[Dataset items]

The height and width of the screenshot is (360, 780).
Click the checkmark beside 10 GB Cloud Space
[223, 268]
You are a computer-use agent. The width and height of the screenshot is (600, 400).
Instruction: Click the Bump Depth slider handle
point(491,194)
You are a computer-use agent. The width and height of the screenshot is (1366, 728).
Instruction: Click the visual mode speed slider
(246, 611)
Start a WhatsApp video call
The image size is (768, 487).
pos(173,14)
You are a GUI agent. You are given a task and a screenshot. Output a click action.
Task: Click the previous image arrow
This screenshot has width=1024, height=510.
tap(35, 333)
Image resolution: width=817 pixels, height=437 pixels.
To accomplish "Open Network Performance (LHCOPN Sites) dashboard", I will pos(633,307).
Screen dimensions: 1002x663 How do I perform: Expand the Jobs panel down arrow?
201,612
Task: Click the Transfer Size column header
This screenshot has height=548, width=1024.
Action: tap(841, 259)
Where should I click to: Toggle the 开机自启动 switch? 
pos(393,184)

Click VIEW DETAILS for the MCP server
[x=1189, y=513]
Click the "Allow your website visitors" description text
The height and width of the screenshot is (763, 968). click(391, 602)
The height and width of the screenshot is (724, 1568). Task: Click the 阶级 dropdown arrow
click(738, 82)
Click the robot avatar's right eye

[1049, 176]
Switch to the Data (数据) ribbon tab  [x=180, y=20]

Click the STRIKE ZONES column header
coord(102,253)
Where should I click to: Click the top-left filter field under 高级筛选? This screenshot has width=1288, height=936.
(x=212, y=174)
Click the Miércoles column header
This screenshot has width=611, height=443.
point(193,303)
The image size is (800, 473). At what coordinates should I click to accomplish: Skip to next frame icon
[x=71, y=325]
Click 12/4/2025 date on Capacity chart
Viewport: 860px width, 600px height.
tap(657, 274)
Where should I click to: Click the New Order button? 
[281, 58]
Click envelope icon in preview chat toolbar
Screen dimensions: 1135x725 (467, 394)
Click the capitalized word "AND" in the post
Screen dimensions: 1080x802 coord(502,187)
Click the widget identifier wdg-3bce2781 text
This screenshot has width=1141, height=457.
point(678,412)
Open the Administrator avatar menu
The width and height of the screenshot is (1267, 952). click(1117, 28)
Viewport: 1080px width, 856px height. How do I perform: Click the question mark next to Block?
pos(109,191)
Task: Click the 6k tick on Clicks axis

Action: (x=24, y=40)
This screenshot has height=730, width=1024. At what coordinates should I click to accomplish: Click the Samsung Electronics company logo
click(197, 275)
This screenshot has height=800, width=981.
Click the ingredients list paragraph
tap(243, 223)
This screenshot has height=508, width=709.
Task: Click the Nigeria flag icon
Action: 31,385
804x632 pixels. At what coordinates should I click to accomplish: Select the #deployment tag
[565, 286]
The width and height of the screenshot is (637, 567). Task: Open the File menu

Task description - Each line, starting with the one containing "Open the Administrator avatar menu" and ending with the last line of the records above, should be reproduced exactly.

Output for this exercise -
Open the Administrator avatar menu
The width and height of the screenshot is (1267, 952). click(1117, 28)
Viewport: 1080px width, 856px height. How do I perform: Click the question mark next to Block?
pos(109,191)
Task: Click the 6k tick on Clicks axis

Action: (x=24, y=40)
This screenshot has height=730, width=1024. At what coordinates should I click to accomplish: Click the Samsung Electronics company logo
click(197, 275)
This screenshot has height=800, width=981.
Click the ingredients list paragraph
tap(243, 223)
This screenshot has height=508, width=709.
Task: Click the Nigeria flag icon
Action: 31,385
804x632 pixels. At what coordinates should I click to accomplish: Select the #deployment tag
[565, 286]
The width and height of the screenshot is (637, 567). Task: Open the File menu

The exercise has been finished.